--- BEGIN EXCERPTED TEXT ---

Question

Evaluate the indefinite integral.$$\int \frac{7-2 x}{x^{2}+12 x+61} d x$$

Answer

**step1 Analyze the Denominator and Complete the Square**

The given integral is of the form $$\int \frac{Ax+B}{ax^2+bx+c} dx$$. For such integrals, especially when the denominator does not factor easily, we begin by analyzing the quadratic expression in the denominator. We complete the square for the denominator $$x^2+12x+61$$ to transform it into the form $$(u)^2 + a^2$$, which is suitable for standard integration techniques.

$$x^2+12x+61$$

To complete the square, we take half of the coefficient of $$x$$ (which is $$12/2 = 6$$), square it ($$6^2=36$$), and add and subtract it to the expression. Then, group the terms to form a perfect square trinomial.

$$x^2+12x+36-36+61$$

$$(x+6)^2 + 25$$

We can also write $$25$$ as $$5^2$$.

--- END EXCERPTED TEXT ---
--- BEGIN DATA LISTING ---

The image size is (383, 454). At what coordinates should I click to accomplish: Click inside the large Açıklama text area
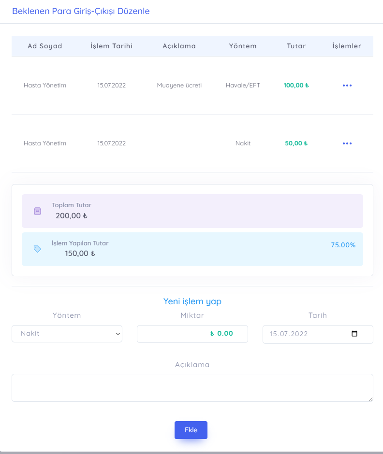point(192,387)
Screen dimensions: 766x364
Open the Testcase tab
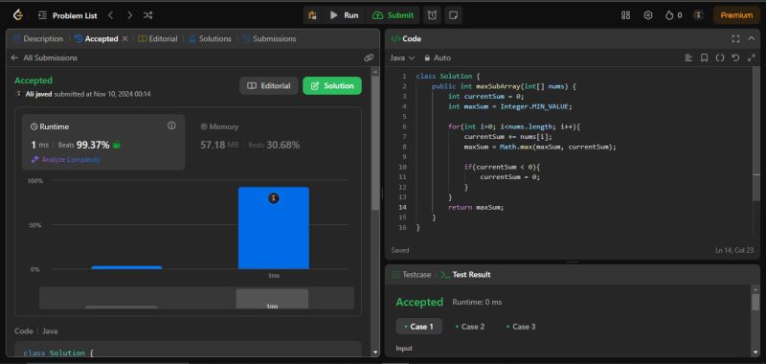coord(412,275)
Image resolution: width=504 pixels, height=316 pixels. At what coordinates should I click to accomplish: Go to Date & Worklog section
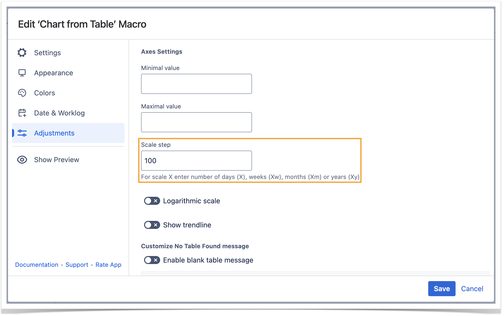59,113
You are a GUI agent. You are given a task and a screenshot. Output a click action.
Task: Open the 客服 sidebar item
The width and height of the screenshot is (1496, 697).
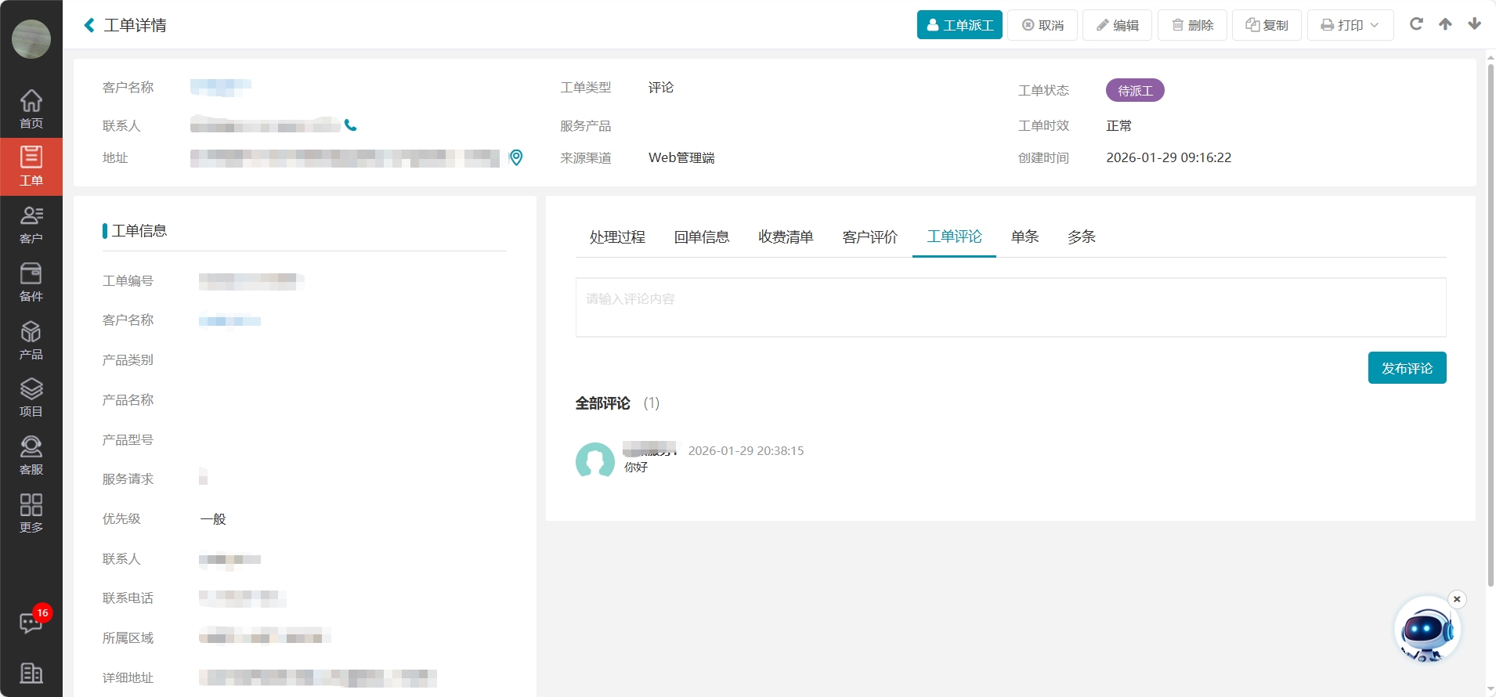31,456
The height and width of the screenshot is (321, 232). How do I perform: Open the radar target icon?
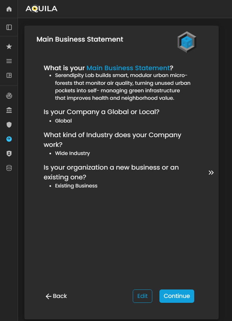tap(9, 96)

--- END DATA LISTING ---
--- BEGIN DATA LISTING ---

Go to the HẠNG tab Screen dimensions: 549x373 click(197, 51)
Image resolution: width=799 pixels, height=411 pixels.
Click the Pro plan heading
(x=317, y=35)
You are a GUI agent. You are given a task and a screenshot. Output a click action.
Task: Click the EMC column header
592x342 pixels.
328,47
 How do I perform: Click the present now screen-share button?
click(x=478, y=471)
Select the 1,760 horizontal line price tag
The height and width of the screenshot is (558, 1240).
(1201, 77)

--- END DATA LISTING ---

__SHORT TASK 1__.
In the integration text, what expression does the denominator become after completing the square?
__SHORT TASK 2__.
Identify every line of the records that contains the word "screenshot", and copy each such line.

__COMPLETE ANSWER 1__.
(x+6)^2 + 25

__COMPLETE ANSWER 2__.
You are a GUI agent. You are given a task and a screenshot. Output a click action.
The width and height of the screenshot is (1496, 697).
The height and width of the screenshot is (321, 232). How do I perform: Open the radar target icon?
You are a GUI agent. You are given a task and a screenshot. Output a click action.
The height and width of the screenshot is (558, 1240).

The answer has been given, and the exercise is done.